I currently use GPT 5.5 + DeepSeek 4 Flash.

BUT I didn't test Gemini 3.5 Flash yet. And it seems, from another comment in this post, that the Antigravity quota for is bricked for Google Pro plans which is the plan I have. So I don't have high hopes.

paperwork360 10 hours ago||
Google also updated Antigravity. version 2.0 is more for conversation with agent. The previous VS Code like IDE was much better.
operatingthetan 5 hours ago||
It's been renamed to "antigravity IDE." Updating my old IDE got me the new non-IDE app though, which is strange.
xnx 6 hours ago||
They still have an Antigravity IDE version.
mchusma 5 hours ago||
I have thought about this and I think overall, this was a disappointing release from Google. I'm not sure the sentiment, but this feels like a miss.

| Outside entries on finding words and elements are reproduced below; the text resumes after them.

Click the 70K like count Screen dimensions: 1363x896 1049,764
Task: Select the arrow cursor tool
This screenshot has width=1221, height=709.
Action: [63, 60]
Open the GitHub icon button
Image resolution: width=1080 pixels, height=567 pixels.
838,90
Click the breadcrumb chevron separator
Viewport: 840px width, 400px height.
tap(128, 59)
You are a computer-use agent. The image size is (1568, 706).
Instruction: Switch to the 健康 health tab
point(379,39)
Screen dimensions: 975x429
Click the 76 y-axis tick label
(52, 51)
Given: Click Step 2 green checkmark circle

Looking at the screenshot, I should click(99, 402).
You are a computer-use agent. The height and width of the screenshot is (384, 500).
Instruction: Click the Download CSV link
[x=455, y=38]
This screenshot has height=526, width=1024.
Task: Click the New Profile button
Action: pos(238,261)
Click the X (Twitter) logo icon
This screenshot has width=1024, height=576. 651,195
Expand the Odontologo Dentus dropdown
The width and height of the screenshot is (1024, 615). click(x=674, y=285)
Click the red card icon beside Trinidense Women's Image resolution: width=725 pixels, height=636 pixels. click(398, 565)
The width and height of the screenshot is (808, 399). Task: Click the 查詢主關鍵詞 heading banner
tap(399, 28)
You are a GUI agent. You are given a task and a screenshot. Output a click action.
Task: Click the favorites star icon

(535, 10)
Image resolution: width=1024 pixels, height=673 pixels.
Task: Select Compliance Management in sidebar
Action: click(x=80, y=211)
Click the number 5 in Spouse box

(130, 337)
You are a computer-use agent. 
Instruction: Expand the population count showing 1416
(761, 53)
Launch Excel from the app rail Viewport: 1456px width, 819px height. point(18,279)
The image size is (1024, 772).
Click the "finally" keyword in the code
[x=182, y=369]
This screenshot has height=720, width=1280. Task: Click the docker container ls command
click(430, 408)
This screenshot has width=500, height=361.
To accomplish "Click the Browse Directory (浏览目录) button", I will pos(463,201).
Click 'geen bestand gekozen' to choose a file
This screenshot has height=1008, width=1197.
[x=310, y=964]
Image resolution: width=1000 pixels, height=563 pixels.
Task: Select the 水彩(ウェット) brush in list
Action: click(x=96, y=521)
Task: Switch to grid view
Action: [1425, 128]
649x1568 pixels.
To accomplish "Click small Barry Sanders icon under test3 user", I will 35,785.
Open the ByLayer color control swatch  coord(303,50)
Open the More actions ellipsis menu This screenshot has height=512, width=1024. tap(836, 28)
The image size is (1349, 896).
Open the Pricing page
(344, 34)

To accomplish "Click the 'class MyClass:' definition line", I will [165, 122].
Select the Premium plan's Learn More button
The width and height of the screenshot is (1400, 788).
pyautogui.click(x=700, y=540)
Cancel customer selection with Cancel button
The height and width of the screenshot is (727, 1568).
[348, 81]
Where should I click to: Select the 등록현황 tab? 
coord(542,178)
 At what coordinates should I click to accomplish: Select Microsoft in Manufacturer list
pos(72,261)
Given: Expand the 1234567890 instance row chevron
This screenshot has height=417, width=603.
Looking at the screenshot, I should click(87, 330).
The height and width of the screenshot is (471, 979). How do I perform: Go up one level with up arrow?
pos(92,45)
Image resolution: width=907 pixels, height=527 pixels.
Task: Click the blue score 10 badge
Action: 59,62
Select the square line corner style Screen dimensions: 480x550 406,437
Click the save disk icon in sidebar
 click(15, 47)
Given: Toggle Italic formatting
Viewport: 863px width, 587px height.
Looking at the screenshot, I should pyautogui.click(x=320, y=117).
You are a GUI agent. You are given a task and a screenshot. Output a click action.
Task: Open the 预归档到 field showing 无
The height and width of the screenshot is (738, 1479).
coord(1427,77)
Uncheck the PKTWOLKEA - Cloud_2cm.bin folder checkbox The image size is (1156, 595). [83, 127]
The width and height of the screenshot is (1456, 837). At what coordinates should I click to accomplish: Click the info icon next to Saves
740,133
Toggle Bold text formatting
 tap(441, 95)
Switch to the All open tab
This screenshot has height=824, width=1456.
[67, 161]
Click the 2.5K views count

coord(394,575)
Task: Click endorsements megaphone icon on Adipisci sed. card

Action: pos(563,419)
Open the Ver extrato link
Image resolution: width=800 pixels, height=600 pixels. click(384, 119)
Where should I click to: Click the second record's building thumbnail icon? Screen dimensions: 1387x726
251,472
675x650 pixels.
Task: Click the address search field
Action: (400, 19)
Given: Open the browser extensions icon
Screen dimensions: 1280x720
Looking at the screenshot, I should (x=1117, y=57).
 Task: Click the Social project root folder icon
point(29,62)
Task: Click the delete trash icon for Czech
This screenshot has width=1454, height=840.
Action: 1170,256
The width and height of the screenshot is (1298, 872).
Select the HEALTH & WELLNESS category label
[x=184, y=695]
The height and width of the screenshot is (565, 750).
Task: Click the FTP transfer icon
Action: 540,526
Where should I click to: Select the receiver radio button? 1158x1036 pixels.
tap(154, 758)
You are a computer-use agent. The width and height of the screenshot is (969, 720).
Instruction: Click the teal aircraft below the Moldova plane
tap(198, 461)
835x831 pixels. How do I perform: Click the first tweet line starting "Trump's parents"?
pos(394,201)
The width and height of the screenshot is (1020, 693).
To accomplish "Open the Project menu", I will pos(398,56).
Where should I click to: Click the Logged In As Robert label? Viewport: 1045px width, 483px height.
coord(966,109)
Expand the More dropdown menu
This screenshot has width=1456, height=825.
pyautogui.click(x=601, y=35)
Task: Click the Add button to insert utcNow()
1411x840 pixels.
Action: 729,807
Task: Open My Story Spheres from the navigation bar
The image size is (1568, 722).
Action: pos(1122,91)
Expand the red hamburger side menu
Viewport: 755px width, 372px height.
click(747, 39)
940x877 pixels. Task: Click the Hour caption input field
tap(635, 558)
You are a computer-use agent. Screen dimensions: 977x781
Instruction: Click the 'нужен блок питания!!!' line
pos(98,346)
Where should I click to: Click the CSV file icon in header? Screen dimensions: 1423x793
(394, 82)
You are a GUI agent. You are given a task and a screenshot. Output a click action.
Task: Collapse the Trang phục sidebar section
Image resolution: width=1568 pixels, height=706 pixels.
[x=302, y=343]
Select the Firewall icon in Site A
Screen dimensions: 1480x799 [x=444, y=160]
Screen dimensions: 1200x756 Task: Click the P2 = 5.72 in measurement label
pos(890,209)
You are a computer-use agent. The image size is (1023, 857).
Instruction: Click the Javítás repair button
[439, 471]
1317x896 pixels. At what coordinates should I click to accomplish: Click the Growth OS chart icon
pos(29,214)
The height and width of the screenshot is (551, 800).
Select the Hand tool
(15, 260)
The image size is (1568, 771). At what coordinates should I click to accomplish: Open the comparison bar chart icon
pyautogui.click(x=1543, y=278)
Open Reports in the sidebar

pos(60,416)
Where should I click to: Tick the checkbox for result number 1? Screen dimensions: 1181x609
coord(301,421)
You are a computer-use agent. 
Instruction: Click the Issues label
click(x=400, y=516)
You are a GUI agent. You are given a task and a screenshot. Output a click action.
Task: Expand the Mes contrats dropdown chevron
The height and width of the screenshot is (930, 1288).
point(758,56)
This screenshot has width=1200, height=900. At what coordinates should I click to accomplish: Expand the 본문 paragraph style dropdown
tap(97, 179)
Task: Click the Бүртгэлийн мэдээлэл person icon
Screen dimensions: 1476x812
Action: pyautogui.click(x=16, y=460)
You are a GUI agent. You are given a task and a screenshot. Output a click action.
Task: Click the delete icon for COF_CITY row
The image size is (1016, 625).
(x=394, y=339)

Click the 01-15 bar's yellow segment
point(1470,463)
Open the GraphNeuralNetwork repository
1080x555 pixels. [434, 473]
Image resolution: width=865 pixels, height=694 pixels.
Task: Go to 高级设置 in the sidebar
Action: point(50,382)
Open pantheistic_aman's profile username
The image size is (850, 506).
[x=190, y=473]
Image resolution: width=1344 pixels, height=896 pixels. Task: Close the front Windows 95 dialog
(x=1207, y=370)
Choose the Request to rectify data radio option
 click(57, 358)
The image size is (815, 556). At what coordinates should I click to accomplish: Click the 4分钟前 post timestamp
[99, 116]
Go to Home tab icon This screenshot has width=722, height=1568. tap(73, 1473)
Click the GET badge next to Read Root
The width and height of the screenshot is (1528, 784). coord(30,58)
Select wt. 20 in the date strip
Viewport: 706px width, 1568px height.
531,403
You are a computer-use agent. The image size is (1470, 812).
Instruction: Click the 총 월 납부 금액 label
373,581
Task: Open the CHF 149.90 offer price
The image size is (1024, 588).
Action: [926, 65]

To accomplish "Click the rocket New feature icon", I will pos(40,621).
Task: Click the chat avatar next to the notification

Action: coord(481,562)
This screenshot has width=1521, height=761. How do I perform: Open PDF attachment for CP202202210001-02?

What they did do in the keynote was spend a lot of time talking about their distribution advantage, and how they can own the consumer in search. But not a lot that will benefit partners or developers.

Basically, they released something broadly competitive with Sonnet 4.6, a new Omni model that seems interesting but unclear yet. They have completely ceded the frontier to OpenAI / Anthropic, and are saying "look for pro next month".

The best release since nano banana pro from Google has been Gemma.